Saved data entries
==*==

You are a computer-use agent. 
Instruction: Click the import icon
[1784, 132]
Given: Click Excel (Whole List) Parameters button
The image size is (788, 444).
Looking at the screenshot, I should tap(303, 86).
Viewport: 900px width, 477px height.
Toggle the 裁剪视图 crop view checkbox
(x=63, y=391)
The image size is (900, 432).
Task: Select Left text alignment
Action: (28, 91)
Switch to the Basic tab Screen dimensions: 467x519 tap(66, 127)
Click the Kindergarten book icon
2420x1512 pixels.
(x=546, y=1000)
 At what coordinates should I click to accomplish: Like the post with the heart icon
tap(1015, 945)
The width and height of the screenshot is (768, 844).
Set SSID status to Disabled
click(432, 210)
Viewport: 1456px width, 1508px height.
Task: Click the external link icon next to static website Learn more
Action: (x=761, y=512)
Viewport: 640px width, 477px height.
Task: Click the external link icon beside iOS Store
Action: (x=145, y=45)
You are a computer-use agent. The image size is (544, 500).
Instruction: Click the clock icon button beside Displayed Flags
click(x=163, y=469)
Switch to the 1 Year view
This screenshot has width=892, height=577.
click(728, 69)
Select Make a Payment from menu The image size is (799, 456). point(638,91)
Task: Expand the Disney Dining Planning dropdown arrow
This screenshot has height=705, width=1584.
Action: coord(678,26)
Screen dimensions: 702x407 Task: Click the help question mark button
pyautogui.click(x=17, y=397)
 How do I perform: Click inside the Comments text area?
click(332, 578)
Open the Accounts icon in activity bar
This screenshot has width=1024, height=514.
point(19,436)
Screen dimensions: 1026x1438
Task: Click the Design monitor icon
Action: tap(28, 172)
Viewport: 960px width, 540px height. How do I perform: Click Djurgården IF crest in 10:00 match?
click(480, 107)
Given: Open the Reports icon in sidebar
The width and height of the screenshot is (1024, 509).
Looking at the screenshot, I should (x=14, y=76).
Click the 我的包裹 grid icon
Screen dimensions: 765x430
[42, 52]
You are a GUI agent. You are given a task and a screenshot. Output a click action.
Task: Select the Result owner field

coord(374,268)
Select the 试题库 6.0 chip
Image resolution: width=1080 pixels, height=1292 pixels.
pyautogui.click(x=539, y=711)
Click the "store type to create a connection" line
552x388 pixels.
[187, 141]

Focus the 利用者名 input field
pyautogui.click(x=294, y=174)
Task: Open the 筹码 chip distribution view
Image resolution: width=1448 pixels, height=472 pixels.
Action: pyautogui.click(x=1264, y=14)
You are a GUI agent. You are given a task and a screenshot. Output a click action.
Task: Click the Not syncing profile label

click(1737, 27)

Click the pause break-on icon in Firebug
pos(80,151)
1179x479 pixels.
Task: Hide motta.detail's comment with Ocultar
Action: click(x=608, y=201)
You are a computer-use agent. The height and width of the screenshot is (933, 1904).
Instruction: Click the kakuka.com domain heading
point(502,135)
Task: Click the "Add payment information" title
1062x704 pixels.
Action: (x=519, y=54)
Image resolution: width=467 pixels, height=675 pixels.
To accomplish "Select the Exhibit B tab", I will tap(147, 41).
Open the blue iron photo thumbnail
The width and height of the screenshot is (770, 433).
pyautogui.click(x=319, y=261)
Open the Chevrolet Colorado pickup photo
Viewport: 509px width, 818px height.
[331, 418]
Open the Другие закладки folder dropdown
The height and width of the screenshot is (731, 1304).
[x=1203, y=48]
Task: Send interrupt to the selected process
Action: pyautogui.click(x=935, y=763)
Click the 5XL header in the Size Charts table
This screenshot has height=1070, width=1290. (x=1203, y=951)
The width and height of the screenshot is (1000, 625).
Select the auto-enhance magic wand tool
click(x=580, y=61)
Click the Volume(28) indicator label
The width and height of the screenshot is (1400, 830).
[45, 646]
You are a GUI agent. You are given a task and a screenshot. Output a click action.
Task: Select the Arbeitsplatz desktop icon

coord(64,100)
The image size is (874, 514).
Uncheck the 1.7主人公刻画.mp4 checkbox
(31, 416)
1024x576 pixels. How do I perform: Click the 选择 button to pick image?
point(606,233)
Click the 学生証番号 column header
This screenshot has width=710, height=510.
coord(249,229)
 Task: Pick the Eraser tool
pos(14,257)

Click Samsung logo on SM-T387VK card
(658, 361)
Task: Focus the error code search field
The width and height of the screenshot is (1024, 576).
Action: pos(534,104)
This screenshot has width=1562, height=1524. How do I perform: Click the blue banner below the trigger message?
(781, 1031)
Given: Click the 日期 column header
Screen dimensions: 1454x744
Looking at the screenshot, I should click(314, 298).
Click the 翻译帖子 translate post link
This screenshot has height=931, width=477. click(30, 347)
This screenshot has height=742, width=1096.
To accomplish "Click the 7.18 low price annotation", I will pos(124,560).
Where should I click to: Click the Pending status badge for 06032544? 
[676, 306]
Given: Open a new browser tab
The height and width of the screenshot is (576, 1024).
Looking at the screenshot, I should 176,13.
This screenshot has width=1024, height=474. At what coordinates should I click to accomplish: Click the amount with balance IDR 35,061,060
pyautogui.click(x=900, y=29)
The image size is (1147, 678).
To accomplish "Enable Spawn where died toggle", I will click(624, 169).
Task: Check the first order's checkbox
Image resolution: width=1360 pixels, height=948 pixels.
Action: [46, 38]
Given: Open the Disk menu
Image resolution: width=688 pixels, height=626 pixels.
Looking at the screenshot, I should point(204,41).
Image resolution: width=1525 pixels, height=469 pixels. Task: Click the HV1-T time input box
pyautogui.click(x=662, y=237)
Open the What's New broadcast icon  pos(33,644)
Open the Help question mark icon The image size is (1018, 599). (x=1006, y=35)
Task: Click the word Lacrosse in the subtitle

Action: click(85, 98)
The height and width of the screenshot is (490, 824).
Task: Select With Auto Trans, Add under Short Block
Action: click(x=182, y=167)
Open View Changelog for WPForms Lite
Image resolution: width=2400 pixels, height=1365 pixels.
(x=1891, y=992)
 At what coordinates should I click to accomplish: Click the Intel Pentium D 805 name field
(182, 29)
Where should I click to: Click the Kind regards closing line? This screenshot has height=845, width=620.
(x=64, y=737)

==*==

→ **Exercise description**:
Find, please, how many lines in the data include the word "computer", and put down that number only.

→ **Answer for the task**:
3